You evaluate a product (or service) by comparing it to similar competing products.
How has their product changed to meet the requirements of the customers? Has it changed on a continuous curve, or has it made some advances that significantly changed the way customers benefit from it? Did the engineering group take some calculated technical risks to successfully drive improvements? Could a competing product easily diminish the target company’s product(s)? What is the life span of the products? What new technologies are displacing them? Who is the leader in the industry?
All these what-ifs will suggest where the company (and your future career growth) is headed. How do you think your own ideas (and personal engineering philosophy) would be accepted by management... and peers? Will you be the sole technical expert in a certain area? What is the engineering team generally comprised of in personnel and education? Is the current engineering staff diverse enough to sustain new development and continued growth? Is any engineering outsourced? Do they frequently hire consultants?

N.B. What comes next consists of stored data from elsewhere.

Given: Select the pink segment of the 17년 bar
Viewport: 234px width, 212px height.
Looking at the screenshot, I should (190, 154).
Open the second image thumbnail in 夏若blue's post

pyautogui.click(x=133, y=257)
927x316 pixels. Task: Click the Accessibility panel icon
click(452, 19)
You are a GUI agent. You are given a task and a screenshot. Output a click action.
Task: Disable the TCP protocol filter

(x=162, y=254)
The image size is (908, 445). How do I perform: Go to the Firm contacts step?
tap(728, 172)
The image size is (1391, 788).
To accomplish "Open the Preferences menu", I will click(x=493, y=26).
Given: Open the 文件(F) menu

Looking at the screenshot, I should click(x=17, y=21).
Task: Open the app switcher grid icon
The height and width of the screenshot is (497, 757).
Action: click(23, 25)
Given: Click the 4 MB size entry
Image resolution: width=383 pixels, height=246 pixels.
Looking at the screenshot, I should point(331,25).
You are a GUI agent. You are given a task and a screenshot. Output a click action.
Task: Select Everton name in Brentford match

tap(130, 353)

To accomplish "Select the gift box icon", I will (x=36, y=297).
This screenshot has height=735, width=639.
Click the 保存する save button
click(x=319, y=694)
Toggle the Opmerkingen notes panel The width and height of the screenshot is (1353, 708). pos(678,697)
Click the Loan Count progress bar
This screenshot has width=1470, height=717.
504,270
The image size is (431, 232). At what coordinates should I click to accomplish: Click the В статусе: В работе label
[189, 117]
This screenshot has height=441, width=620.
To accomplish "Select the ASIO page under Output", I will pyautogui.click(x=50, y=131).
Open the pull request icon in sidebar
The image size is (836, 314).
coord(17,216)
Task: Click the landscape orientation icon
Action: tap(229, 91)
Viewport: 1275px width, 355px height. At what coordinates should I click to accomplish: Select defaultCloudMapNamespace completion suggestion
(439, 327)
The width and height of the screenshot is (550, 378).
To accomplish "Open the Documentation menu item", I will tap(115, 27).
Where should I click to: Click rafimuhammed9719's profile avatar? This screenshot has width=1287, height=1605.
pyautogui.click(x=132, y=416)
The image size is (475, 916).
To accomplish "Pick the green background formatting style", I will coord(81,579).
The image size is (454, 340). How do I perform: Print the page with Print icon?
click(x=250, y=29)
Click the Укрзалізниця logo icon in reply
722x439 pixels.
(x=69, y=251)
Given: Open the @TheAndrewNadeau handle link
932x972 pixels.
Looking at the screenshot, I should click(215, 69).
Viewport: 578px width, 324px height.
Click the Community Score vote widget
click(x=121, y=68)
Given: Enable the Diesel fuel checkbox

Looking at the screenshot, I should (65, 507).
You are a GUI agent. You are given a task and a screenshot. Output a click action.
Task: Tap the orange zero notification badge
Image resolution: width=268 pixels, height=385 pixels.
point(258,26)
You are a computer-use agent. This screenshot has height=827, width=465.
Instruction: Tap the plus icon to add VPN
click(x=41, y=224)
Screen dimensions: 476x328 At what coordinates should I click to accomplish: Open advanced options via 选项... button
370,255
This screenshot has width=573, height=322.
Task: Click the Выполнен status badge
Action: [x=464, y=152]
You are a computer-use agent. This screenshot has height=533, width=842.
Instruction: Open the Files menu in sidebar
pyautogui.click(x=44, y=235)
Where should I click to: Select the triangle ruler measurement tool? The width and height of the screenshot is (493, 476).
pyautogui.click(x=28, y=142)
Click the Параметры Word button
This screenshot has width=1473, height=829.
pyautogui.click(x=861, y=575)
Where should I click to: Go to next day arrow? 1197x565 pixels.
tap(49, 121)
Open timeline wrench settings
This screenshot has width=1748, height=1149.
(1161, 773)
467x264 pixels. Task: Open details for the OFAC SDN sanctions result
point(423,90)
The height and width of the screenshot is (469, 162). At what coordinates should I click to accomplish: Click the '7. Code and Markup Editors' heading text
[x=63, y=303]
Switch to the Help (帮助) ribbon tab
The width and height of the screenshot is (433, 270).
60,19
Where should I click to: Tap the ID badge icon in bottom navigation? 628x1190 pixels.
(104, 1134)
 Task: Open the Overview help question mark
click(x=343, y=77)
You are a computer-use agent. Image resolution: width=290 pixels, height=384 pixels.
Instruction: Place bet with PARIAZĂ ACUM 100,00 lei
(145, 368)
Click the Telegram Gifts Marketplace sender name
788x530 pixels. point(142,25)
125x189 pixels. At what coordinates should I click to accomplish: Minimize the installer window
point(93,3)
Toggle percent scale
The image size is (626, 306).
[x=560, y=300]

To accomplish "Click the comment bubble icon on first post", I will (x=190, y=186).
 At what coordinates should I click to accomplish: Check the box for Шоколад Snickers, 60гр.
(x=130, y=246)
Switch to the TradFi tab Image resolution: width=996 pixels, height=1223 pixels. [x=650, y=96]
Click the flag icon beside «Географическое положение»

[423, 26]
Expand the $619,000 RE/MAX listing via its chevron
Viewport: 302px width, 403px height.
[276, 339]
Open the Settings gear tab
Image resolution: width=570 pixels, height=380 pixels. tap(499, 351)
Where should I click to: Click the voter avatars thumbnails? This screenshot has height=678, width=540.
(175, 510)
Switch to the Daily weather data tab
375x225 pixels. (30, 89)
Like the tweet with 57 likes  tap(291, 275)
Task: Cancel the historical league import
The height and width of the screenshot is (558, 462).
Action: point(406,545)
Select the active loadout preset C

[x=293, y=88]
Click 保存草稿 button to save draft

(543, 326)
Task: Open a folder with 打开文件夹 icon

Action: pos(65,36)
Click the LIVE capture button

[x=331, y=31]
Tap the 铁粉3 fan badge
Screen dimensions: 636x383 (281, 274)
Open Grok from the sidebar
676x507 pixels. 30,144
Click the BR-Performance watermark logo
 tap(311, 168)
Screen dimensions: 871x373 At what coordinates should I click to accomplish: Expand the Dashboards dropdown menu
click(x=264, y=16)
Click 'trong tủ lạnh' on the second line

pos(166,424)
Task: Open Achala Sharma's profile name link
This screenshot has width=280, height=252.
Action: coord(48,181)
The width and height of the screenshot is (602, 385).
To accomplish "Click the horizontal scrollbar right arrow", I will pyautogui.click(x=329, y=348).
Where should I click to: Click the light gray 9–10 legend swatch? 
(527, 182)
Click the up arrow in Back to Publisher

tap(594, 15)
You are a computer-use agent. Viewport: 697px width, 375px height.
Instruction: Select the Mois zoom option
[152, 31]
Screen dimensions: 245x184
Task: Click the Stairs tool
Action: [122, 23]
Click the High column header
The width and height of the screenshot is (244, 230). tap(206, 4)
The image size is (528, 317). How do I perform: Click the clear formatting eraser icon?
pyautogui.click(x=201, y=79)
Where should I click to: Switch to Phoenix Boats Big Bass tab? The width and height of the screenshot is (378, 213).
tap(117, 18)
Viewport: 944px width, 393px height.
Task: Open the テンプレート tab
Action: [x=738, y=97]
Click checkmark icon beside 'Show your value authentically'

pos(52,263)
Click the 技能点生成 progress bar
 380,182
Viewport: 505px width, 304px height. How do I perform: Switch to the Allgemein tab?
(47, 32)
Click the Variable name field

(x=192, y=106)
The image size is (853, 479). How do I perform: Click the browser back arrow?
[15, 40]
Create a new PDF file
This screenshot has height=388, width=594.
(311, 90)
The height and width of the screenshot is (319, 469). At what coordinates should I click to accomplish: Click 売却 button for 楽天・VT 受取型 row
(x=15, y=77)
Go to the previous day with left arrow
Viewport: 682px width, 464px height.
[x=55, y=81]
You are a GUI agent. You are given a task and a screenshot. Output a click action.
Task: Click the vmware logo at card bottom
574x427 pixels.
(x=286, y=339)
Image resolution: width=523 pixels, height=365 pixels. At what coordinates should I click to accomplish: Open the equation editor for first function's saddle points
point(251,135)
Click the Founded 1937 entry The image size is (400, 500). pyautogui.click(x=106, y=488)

These are issues to briefly discuss in your interview. If the interview is over prior to extracting this information, request another meeting to go over your "strategic questions" (if an offer is forthcoming). Most managers can easily provide this information.
Search online. Talk to competitors. Speak with customers.
Many times searching “X company problems" or "X company products” will result in a large amount of information that will address your concerns. One night in front of your computer can likely tell you if you should pursue or avoid the company. It will, at least, allow you to validate what they are telling you.
A great source for depth is someone who works for a competitor, if you know one. They will always have an opinion (ask them to be candid rather than negative). They will be able to supply strengths and weaknesses... and point you to more information.
Speak to end users. They can always identify the deficiencies, and maybe even some benefits.
After you finish your research, apply these same criteria to your current position and employer. Will the offer, based on what you now know, jump start your career? When you've compiled and refined the information you need, you'll be able to assemble compensation, the benefits package and all the other relevant issues and put them into better perspective to make a decision.
If you don’t do due diligence, you are making a decision based on what one (or a few) people are telling you… people that you don't know, can't adequately evaluate in just a few hours... and have never worked with. Most candidates spend more time researching a car, big screen TV or computer purchase than a job offer.
Recruiters will tell you it's a great company, because to them, all companies that use them (and are willing to pay them a significant fee) are great companies. They have a direct financial interest (usually 20% to 30% of your starting salary) to see you accept the offer from the company they are representing. Remember, they don't have to work there and there is no liability for placing you in a mediocre company.
If the company is credible, and serious about you, they will assist you in making an informed decision.
You need to let them know what items you are missing. Don’t hesitate to ask for expanded explanations about issues you have. Managers know that every candidate has different concerns, and the good managers will address and overcome them. They, like you, want a successful outcome.
Exploit these resources to gain a solid understanding of how the company functions, and what they can do for your career. Understand exactly why they are making you an offer, and what they expect from you, both immediately and long term. Don't annoy them with trivial questions or minutia. Don't over analyze every issue, but expand your basic knowledge before making a commitment. It is time well spent.